Un rapide détour parisien m’a permis de
voir quelques films sortis ces dernières semaines et qui n’étaient pas parvenus
jusqu’à ma provinciale retraite d’été. Il y a d’ailleurs là, soit dit en
passant, une situation de l’exploitation cinématographique proprement
scandaleuse -- j’y reviendrai peut-être un jour prochain. Kill List est le premier du lot, sorti
il y a presque un mois et accueilli plutôt favorablement par une critique
généralement indifférente à ce genre de production, à mi-chemin du polar et du
film fantastique mais en même temps (fidèle en cela à une certaine tendance du
cinéma britannique) sensible aux réalités sociales et à leurs manifestations quotidiennes.
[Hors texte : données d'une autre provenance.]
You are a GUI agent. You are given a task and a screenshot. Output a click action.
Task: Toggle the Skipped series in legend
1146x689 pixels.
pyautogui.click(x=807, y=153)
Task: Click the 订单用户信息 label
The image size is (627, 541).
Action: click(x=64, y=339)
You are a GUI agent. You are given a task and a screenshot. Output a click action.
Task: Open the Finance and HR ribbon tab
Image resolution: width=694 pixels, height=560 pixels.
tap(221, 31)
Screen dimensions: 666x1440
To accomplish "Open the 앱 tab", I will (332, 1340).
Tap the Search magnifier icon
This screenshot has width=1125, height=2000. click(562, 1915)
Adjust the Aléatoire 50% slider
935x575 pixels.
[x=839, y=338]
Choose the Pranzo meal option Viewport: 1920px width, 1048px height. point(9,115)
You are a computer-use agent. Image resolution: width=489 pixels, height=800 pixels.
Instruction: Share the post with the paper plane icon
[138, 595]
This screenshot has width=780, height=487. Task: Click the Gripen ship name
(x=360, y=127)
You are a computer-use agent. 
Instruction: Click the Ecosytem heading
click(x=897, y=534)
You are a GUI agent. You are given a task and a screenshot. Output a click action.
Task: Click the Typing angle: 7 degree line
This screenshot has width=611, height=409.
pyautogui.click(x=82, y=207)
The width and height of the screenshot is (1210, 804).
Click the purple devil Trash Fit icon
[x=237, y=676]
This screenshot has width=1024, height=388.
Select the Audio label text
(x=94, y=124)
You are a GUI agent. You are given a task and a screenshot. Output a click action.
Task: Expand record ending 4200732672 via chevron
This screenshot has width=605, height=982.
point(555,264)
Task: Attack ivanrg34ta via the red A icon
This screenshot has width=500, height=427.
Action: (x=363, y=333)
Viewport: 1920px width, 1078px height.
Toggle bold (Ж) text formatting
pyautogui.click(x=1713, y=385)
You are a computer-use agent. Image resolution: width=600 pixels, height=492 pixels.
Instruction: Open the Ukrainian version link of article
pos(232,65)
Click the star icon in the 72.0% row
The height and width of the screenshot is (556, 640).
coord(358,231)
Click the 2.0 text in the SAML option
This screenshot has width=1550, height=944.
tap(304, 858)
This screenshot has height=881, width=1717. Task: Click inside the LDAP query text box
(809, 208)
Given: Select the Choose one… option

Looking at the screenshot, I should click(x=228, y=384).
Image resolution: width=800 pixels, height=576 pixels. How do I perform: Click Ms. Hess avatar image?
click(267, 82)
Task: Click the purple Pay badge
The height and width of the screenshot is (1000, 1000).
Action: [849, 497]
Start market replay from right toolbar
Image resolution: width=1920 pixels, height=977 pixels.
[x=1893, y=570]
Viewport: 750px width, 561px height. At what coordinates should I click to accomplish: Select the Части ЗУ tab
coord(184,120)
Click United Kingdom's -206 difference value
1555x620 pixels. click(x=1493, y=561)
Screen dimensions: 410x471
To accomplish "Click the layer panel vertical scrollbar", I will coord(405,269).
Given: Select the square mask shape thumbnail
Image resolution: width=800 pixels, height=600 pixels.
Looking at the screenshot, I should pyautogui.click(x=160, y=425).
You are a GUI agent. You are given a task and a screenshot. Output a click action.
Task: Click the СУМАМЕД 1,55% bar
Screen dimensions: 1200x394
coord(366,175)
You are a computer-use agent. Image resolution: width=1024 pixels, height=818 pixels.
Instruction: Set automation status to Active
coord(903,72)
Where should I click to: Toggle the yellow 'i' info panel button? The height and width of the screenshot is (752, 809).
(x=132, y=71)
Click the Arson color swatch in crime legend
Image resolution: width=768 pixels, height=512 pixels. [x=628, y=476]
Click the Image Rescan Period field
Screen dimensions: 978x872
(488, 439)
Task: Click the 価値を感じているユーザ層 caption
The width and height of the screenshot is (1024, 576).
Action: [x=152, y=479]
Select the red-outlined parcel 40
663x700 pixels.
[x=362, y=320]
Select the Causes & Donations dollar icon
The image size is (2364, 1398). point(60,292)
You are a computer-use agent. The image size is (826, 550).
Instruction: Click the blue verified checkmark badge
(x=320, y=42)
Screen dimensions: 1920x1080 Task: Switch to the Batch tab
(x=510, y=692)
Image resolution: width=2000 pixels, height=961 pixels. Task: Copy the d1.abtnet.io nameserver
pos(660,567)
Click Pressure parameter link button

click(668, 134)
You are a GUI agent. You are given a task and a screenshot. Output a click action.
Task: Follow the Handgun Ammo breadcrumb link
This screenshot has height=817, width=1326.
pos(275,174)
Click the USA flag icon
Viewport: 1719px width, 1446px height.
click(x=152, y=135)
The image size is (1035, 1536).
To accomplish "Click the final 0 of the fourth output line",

Bref, les ingrédients me paraissaient réunis (sur le papier du moins) pour une
découverte intéressante, un peu dans le
sillage de Get Carter (La Loi du Milieu, Mike Hodge, 1971), d’Harry Brown (Daniel Barber, 2010) ou du
récent Tyrannausor (Paddy Considine,
2011) ; la déception n’en a été
que plus vive.
Seconde réalisation d’un cinéaste relativement
jeune (il est né en 1972), dont la première (Down Terrace, 2009) demeure inédit de ce côté-ci de la Manche, le
film démarre plutôt bien, qui met en scène une sorte de mercenaire au chômage,
Jay (Neil Maskell), baroudeur passé par l’Irak, soldat de fortune devenu tueur
à gages et, semble-t-il, quelque peu déséquilibré. Les relations qu’il
entretient avec sa femme relèvent d’un combat permanent digne de Qui a peur de Virginia Woolf ?, et
Wheatley filme leurs échanges orageux en gros plans heurtés que brise encore
davantage un montage syncopé et pour le moins hétérodoxe, censé traduire la
situation de crise que vivent les personnages. Pourquoi pas après tout,
d’autant que s’installe durablement une tension palpable quand Jay et son
copain et alter ego Gal (Michael
Smiley) acceptent un contrat (la fameuse kill
list) qui va les entraîner dans une aventure à la fois obscure et
sanglante -- c’est un euphémisme.
Reste que très vite, au fur et à mesure
que les deux compères comprennent qu’ils sont prisonniers d’une mécanique qui
leur échappe (ils ne sont que des pions dans un jeu qui les dépasse),
l’entreprise révèle ses limites : l’étude des deux vétérans de l’Irak,
sans doute détruits par des expériences traumatisantes dont on ne saura
d’ailleurs rien, se révèle un simple prétexte pour ouvrir grande la porte à
toutes les complaisances, et il n’en manque pas ici. Complaisance d’un récit
qui, s’échappant des limites d’une intrigue criminelle a priori prometteuse, se laisse aller à des effets gore difficilement supportables et finit
par se perdre dans les méandres filandreux d’une narration qui tourne à
l’absurde puis au grand-guignol. Wheatley termine ainsi son film dans une sorte
d’hommage lourdement appuyé à une petite production d’horreur de la Hammer des
années 70, interprétée par le grand Christopher Lee, et devenue
« culte » depuis lors (The
Wicker Man, Robin Hardy, 1973)
-- suite de séquences qui se
veulent paroxystiques mais finissent par se déliter dans un ridicule assez
dérisoire. On sait que reconstituer des cérémonies plus ou moins sataniques
n’est pas chose aisée au cinéma : Polanski s’y est quelque peu brûlé les
ailes dans La Huitième Porte (The Ninth Gate, 1999) et Kubrick lui-même a frôlé l’abime
dans Eyes Wide Shut (1999).
Non pas d’ailleurs que Ben Wheatley
manque de savoir-faire. Mais ce savoir-faire lui-même, bien présent tout au
long du film, trahit en fait un goût prononcé pour l’esbroufe bien plus que la
volonté de mettre en place une fiction policière riche de connotations
sociales. On regrettera d’autant plus ce festival d’effets aussi gratuits que
racoleurs, et finalement assez nauséabonds, que tous les acteurs embarqués dans
cette galère sont excellents, comme les comédiens britanniques savent l’être le
plus souvent, et témoignent d’une très réelle force de conviction. Seuls leur performance et leur courage
justifieraient d’aller voir un tel film
-- dont on peut cependant
raisonnablement se dispenser.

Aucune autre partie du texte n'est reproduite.